Фридрих отпустил служанку. Он улыбался. Он не имел ничего против. Видит бог, ему не жаль было божка. Теперь этого страшилища больше не было, теперь он мог жить спокойно. Если бы тогда сразу, в первый же день, он разбил этот ужасный предмет вдребезги! Чего он только не выстрадал за все это время! А какой застылой, какой чужеродной, какой коварной, какой злой, какой дьявольской улыбкой улыбался ему этот божок! Ну, теперь, когда его больше не было, Фридрих мог признаться себе: он боялся его, боялся этого глиняного бога неподдельно и до глубины души. Разве не был он символом всего того, что для него, Фридриха, было неприемлемым и невыносимым, что он давным-давно распознал как нечто вредное, враждебное и заслуживающее искоренения, разве не был он олицетворением всякого суеверия, всякой темноты, всякого насилия над совестью и духом? Разве не представлял он собой ту зловещую силу, глухое ворошение которой доносилось порой из-под земли, то дальнее землетрясение, ту надвигающуюся гибель культуры, тот возрождающийся хаос? Разве не отобрала у него эта презренная фигурка лучшего друга — нет, не просто отобрала, а превратила во врага?! Но теперь-то ее не было. Она оставила его в покое. Ушла. Разлетелась на куски. Приказала долго жить. Вот и хорошо, так было гораздо лучше, чем, если бы он разбил ее сам.

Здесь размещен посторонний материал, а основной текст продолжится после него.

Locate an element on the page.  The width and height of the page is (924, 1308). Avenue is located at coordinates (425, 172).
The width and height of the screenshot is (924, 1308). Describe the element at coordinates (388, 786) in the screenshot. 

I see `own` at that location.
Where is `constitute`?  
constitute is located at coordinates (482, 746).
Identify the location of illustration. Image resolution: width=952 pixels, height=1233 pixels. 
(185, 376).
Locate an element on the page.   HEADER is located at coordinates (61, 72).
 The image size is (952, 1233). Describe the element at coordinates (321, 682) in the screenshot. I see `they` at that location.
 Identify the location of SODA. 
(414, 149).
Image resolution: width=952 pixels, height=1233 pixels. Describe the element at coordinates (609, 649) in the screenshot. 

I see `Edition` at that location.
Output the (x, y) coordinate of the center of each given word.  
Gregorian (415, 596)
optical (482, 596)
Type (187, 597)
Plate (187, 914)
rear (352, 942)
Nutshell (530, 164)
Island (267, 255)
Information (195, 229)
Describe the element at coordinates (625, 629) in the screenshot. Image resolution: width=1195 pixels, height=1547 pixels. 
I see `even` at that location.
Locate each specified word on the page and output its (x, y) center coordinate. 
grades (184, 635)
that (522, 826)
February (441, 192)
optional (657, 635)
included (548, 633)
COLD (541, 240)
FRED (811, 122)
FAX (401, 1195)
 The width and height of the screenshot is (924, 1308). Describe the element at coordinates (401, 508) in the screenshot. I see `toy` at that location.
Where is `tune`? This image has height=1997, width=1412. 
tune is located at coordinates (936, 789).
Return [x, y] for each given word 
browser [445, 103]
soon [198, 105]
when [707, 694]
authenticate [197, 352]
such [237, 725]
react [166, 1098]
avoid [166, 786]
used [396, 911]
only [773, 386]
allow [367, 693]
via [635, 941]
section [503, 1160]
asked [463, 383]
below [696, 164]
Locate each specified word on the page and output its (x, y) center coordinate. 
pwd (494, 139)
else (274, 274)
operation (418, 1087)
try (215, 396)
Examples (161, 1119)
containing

Так Фридрих подумал про себя, или сказал вслух, и по своему обыкновению принялся за свои насущные дела.
Однако это было точно проклятие. Сейчас, когда он только-только начал понемногу привыкать к этой нелепой фигурке, когда ее вид на привычном месте на столике в передней постепенно сделался ему до некоторой степени близким и безразличным — сейчас ее отсутствие стало мучать его! Да, ему не хватало этой фигурки, сколько бы он не проходил по передней, он не видел там ничего, кроме пустого места, где она стояла прежде, и от этого места исходила пустота и окутывала все помещение странностью и оцепенением.